After a few sessions of the ETH course we realized that the most important property of the mode of software development explored in the course is not that it involves outsourcing but that it is distributed. In parallel I became directly involved with highly distributed development in the practice of Eiffel Software’s development. In 2007 we renamed the ETH course “Distributed and Outsourced Software Engineering” (DOSE) to acknowledge the broadened scope. The topic is still new; each year we learn a little more about what to teach and how to teach it.

The 2007 session saw another important addition. We felt it was no longer sufficient to talk about distributed development, but that students should practice it. Collaboration between groups in Zurich and other groups in Zurich was not good enough. So we contacted colleagues around the world interested in similar issues, and received an enthusiastic response. The DOSE project is itself distributed: teams from students in different universities collaborate in a single development. Typically, we have two or three geographically distributed locations in each project group. The participating universities have been Politecnico di Milano (where our colleagues Carlo Ghezzi and Elisabetta di Nitto have played a major role in the current version of the project), University of Nijny-Novgorod in Russia, University of Debrecen in Hungary, Hanoi University of Technology in Vietnam, Odessa National Polytechnic in the Ukraine and (across town for us) University of Zurich. For the first time in 2010 a university from the Western hemisphere will join: University of Rio Cuarto in Argentina.

We have extensively studied how the projects actually fare (see publications [4-8]). For students, the job is hard. Often, after a couple of weeks, many want to give up: they have trouble reaching their partner teams, understanding their accents on Skype calls, agreeing on modes of collaboration, finalizing APIs, devising a proper test plan. Yet they hang on and, in most cases, succeed. At the end of the course they tell us how much they have learned about software engineering. For example I know few better way of teaching the importance of carefully documented program interfaces — including contracts — than to ask the students to integrate their modules with code from another team halfway around the globe. This is exactly what happens in industrial software development, when you can no longer rely on informal contacts at the coffee machine or in the parking lot to smooth out misunderstandings: software engineering principles and techniques come in full swing. With DOSE, students learn and practice these fundamental techniques in the controlled environment of a university project.

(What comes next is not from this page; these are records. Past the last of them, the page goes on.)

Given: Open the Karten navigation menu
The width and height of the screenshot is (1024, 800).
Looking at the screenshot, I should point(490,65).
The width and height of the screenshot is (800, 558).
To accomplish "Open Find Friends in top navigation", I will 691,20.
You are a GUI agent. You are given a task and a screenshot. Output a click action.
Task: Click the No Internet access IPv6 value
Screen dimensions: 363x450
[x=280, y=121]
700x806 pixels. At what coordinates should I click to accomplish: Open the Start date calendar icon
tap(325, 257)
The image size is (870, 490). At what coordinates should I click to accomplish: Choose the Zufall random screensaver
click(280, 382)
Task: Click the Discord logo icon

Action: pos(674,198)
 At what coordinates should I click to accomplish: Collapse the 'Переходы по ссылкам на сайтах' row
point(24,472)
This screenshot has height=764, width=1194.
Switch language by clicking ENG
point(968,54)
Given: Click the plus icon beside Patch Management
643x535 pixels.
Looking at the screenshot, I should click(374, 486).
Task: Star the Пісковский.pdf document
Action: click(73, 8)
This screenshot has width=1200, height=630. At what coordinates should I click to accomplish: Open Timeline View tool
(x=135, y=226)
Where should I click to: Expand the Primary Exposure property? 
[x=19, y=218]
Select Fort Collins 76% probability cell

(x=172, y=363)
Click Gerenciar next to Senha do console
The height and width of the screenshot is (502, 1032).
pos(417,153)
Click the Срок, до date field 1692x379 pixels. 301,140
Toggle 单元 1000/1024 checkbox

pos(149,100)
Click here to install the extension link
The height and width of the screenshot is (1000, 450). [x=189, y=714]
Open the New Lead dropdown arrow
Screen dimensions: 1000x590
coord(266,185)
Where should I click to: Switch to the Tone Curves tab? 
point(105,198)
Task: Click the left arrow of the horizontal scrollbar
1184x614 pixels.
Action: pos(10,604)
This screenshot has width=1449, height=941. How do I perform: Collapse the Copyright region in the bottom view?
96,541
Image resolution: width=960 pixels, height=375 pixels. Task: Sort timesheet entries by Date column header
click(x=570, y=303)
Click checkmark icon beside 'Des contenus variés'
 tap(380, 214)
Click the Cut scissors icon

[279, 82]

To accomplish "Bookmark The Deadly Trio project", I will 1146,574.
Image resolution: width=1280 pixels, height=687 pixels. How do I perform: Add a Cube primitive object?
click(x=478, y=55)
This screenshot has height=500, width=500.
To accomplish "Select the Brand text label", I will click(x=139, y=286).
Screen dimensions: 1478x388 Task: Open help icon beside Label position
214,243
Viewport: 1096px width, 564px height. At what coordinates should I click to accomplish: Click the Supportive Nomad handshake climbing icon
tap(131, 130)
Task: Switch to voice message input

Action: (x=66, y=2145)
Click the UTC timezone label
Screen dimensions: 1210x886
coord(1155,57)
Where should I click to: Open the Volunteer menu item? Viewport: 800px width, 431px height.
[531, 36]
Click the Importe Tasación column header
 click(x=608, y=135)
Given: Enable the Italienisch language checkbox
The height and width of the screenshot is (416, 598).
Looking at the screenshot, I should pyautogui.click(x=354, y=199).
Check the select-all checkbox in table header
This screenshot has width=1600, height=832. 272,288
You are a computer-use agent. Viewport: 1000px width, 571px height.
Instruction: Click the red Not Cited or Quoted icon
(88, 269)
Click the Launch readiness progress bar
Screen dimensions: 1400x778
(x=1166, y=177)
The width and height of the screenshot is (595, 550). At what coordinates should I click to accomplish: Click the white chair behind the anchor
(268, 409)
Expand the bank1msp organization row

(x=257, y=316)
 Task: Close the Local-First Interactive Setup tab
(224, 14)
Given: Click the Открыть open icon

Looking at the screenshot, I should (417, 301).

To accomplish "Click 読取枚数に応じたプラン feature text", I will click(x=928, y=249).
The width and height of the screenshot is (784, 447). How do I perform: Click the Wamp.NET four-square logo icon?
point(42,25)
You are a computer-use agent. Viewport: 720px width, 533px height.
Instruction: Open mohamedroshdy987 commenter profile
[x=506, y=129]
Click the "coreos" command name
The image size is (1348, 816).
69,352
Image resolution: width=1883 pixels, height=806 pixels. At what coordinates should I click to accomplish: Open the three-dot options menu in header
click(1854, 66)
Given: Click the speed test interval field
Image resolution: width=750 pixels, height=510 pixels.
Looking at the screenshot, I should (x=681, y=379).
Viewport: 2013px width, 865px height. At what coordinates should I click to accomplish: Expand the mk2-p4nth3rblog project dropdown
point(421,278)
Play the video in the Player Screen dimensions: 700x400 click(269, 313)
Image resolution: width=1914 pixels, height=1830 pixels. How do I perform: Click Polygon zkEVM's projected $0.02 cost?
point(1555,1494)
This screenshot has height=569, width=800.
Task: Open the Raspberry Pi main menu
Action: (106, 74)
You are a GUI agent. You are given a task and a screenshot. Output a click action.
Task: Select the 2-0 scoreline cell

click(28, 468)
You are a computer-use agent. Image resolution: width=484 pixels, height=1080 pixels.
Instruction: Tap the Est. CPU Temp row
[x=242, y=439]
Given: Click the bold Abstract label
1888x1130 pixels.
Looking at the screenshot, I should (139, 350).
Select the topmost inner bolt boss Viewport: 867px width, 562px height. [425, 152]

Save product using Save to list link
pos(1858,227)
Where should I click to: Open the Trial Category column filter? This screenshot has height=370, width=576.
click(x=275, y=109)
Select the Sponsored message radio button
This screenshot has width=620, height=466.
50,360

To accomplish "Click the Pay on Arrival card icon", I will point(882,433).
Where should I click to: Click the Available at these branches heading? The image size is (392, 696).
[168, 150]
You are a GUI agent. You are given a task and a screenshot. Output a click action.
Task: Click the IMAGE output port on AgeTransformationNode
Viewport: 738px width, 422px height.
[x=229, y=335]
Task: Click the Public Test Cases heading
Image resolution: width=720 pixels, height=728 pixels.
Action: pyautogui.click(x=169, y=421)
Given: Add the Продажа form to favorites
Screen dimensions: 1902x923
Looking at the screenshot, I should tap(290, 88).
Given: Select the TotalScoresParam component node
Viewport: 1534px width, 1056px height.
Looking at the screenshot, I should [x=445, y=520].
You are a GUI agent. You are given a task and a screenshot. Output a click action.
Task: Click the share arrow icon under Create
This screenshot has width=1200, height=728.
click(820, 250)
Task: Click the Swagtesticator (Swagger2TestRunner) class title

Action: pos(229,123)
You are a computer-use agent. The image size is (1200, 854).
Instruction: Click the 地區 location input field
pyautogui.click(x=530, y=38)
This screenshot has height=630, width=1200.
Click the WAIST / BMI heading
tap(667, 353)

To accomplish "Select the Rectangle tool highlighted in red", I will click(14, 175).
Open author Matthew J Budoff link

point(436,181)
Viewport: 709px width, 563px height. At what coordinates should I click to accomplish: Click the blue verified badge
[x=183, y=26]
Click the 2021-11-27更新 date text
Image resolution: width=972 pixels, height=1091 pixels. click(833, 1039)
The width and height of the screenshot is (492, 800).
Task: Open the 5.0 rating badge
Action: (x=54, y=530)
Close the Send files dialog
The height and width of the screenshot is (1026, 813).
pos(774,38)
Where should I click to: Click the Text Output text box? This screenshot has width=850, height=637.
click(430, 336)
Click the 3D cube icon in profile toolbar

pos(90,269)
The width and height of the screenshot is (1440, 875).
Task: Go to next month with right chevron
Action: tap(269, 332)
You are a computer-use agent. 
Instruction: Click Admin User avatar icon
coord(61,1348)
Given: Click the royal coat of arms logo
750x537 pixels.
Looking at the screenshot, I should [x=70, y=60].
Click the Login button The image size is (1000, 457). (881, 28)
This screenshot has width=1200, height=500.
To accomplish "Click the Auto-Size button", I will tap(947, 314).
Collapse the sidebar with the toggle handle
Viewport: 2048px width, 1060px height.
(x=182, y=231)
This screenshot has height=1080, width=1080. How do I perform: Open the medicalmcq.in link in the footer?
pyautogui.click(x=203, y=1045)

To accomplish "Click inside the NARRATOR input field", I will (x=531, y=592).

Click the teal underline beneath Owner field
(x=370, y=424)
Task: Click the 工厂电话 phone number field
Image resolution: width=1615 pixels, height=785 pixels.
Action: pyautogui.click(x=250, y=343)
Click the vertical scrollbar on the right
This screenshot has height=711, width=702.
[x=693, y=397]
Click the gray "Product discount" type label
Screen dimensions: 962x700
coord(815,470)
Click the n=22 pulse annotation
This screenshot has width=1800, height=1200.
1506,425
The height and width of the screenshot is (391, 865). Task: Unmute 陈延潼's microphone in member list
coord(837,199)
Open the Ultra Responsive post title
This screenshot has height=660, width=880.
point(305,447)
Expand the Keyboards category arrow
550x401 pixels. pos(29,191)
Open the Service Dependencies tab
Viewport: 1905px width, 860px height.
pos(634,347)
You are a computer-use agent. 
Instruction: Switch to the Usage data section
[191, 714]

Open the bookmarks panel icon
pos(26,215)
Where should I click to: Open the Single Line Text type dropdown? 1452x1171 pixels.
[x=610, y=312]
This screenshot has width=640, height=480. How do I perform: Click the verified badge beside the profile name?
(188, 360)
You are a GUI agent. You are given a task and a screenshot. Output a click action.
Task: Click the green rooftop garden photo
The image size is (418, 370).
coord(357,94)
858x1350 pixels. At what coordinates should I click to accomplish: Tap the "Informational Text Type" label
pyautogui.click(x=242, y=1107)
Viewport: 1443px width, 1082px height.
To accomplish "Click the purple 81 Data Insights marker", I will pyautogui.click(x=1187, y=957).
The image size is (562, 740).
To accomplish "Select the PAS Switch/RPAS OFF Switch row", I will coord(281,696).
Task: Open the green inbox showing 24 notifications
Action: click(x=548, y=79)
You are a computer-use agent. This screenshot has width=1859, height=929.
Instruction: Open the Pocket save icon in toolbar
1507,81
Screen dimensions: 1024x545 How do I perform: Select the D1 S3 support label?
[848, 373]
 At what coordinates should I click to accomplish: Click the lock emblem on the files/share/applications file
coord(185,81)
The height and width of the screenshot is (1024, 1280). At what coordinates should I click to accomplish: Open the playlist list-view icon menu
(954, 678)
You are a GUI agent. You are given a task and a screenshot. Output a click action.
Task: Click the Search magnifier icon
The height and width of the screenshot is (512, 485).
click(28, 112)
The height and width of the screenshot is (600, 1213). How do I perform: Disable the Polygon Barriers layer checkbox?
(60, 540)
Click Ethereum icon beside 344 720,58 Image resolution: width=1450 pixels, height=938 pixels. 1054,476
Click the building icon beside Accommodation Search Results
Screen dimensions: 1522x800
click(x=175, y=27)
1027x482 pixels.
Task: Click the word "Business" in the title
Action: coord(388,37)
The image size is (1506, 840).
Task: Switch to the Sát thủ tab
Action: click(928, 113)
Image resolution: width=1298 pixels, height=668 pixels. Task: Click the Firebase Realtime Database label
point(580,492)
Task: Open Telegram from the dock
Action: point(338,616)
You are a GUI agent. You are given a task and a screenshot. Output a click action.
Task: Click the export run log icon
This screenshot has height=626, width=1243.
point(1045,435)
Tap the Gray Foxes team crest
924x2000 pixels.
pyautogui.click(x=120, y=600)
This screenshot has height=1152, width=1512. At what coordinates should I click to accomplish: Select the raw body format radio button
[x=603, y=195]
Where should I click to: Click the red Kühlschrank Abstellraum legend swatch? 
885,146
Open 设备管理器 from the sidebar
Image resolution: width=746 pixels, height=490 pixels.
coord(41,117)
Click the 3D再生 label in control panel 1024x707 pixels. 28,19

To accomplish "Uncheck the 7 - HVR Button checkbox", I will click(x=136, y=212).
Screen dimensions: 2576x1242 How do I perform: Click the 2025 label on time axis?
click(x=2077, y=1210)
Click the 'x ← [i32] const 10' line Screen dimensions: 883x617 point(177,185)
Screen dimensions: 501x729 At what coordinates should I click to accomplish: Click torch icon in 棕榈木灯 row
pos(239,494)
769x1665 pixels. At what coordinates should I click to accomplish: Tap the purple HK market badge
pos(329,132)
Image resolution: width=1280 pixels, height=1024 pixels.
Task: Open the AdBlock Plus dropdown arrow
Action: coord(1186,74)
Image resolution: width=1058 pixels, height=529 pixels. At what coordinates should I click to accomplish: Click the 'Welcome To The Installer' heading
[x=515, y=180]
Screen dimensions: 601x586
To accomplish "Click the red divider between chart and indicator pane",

An example project topic, used last year, was based on an idea by Martin Nordio. He pointed out that in most countries there are some card games played in that country only. The project was to program such a game, where the team in charge of the game logic (what would be the “business model” in an industrial project) had to explain enough of their country’s game, and abstractly enough, to enable the other team to produce the user interface, based on a common game engine started by Martin. It was tough, but some of the results were spectacular, and these are students who will not need more preaching on the importance of specifications.

We are currently preparing the next session of DOSE, in collaboration with our partner universities. The more the merrier: we’d love to have other universities participate, including from the US. Adding extra spice to the project, the topic will be chosen among those from the ICSE SCORE competition [9], so that winning students have the opportunity to attend ICSE in Hawaii. If you are teaching a suitable course, or can organize a student group that will fit, please read the project description [10] and contact me or one of the other organizers listed on the page. There is a DOSE of madness in the idea, but no one, teacher or student,  ever leaves the course bored.

References

[1] Bertrand Meyer: Offshore Development: The Unspoken Revolution in Software Engineering, in Computer (IEEE), January 2006, pages 124, 122-123. Available here.

[2] ETH course page: see here for last year’s session (description of Fall 2010 session will be added soon).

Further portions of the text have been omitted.